I once again told her that I was there to officially accept their petitions on behalf of the organization. Still refusing to hand over the petitions until their hour-long program was over, the spokesperson asked me, How could I be proud of working with such an organization?

I stared at her blankly and kept my composure. I told her again that I was there to represent ADL and to receive their petitions. Again, they refused to give them to me.

Despite these many attempts to receive their petition, JVP put out a press release and many tweets falsely claiming we refused to take it. They also claimed ADL called the police to eject them from the 13-story building, which we don’t own and share with 50 other private organizations. It didn’t matter that I had tried to get the building’s private security to let them finish their protest and not call the police. JVP wanted to manufacture an arrest for their public campaign.

In all the commotion, I didn’t get to answer the spokesperson’s question. But I’d like to.

In answer to your question, JVP, yes, I am proud of working for ADL. We’re working every day to fight systemic racism, anti-Jewish hatred, and inequality in this country.

Our organization is reaching 1.5 million kids a year with anti-bullying school programs. Our organization is tracking and outing hate groups, anti-Semites, and white supremacists. Our organization is training law enforcement about how to report hate crimes, which are woefully underreported. Our organization is doing implicit bias training with police. Our organization is working with Mexican consulates to help them report hate crimes against Latinos in the United States. This is the work we are doing every single day.

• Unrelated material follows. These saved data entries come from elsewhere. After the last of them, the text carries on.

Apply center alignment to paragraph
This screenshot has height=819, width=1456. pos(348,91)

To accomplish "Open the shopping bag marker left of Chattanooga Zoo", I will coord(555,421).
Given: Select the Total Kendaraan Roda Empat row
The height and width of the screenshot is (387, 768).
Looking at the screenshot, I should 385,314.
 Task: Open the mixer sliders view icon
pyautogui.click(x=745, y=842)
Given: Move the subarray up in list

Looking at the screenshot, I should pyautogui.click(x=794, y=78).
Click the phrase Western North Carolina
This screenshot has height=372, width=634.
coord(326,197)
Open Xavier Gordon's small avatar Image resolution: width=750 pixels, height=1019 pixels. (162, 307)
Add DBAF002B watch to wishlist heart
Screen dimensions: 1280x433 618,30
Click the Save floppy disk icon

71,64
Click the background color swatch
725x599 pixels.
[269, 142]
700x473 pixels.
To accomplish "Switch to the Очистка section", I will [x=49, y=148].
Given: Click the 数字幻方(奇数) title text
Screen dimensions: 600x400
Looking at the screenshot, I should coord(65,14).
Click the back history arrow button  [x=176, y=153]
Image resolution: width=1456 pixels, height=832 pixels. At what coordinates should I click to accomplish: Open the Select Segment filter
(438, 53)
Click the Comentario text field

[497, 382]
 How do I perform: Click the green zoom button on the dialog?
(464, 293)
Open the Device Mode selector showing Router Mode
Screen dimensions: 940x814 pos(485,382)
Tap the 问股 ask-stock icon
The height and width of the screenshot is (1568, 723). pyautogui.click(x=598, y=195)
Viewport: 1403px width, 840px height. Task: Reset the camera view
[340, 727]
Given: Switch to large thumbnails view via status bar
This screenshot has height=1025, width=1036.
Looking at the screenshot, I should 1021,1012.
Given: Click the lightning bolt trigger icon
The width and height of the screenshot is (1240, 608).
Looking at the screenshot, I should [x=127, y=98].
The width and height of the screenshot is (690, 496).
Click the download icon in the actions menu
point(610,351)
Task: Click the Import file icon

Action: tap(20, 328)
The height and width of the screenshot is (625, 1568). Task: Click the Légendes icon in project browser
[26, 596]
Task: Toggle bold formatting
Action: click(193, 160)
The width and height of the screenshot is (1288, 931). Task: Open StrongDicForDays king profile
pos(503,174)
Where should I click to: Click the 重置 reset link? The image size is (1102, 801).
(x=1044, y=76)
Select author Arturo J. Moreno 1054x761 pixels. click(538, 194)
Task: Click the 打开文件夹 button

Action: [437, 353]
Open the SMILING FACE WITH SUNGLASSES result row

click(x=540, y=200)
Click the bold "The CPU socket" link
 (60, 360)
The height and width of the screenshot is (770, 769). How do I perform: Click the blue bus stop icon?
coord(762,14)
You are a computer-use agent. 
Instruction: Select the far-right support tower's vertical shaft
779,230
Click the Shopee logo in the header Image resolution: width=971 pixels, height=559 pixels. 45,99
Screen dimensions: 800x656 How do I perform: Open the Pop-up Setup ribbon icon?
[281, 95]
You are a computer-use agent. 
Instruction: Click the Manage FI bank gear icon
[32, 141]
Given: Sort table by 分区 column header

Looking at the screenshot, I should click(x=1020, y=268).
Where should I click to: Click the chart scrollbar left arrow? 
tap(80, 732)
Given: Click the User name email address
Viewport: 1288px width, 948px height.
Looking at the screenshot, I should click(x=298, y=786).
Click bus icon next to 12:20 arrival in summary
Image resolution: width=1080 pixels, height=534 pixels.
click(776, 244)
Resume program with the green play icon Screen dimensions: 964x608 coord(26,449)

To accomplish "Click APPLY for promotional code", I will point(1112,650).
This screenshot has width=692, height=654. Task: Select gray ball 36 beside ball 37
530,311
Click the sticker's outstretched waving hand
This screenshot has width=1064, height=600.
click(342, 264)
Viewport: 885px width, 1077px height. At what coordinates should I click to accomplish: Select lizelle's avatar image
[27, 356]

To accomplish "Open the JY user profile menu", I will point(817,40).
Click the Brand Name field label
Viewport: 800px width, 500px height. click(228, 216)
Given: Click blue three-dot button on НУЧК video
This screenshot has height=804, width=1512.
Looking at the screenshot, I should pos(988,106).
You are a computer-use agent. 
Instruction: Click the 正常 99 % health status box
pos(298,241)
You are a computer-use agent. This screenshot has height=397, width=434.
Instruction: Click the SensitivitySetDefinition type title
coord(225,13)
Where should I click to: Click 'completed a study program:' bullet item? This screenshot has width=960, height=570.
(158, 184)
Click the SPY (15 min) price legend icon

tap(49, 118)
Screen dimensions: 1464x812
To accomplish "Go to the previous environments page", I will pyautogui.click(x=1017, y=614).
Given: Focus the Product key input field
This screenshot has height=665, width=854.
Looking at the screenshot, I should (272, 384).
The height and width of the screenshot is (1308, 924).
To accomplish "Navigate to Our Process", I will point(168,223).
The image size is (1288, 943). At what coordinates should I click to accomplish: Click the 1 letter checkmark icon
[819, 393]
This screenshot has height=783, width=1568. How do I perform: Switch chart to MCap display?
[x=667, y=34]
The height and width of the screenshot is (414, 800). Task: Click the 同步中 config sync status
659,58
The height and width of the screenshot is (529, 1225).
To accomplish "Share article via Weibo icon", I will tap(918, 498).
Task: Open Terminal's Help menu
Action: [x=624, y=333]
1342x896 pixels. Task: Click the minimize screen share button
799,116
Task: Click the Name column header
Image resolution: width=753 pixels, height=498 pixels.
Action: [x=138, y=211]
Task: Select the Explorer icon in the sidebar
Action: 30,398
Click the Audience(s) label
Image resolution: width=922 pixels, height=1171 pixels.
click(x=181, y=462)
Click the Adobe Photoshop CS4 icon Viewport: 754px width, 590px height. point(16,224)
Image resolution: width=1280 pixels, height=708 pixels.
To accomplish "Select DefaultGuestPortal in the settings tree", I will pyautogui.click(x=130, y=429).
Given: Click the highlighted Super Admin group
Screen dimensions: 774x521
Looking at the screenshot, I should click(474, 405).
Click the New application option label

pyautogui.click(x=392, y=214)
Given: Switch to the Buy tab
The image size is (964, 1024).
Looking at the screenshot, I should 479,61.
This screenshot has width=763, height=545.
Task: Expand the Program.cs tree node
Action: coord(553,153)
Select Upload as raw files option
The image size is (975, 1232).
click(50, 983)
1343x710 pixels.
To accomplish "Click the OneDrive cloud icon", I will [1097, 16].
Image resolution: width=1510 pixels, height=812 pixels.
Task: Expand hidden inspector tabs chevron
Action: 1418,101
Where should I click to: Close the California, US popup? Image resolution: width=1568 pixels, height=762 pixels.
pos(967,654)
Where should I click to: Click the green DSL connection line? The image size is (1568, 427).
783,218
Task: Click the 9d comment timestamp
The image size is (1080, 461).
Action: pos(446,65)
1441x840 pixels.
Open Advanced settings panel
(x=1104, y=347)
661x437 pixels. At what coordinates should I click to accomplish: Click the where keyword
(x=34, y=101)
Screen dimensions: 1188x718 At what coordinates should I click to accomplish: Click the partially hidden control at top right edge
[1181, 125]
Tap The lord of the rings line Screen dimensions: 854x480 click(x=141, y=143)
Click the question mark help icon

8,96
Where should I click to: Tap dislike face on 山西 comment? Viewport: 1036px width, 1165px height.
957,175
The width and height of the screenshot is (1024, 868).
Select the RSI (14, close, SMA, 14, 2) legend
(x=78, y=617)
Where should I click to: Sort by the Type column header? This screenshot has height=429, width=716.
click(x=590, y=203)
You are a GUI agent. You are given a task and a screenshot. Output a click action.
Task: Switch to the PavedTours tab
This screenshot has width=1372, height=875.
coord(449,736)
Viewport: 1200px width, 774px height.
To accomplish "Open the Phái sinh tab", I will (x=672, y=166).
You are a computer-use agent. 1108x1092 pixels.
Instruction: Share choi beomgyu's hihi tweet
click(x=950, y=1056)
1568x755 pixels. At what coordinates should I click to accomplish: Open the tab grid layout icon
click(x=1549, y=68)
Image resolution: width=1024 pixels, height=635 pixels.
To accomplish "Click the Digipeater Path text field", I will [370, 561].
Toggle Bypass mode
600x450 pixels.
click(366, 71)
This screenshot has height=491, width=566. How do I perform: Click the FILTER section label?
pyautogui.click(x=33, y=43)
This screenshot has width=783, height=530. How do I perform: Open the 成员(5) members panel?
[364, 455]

ADL works through courts, in the halls of Congress, in local communities through our 26 regional offices and through public campaigns to fight racial injustice. We are proud to work with law enforcement to fight hate, even as we recognize there are systemic problems with racial profiling and the criminal justice system.

I’m proud to work for ADL because we’re actually doing the work.

Perhaps JVP is satisfied to spend their time and efforts staging arrests and calling ADL a white supremacist organization. We won’t be distracted or diverted as JVP exploits serious causes for their anti-Israel crusade.

ADL will continue to fight the good fight.

Betsaida Alcantara joined the Anti-Defamation League as the head of communications after serving seven years in the Obama Administration.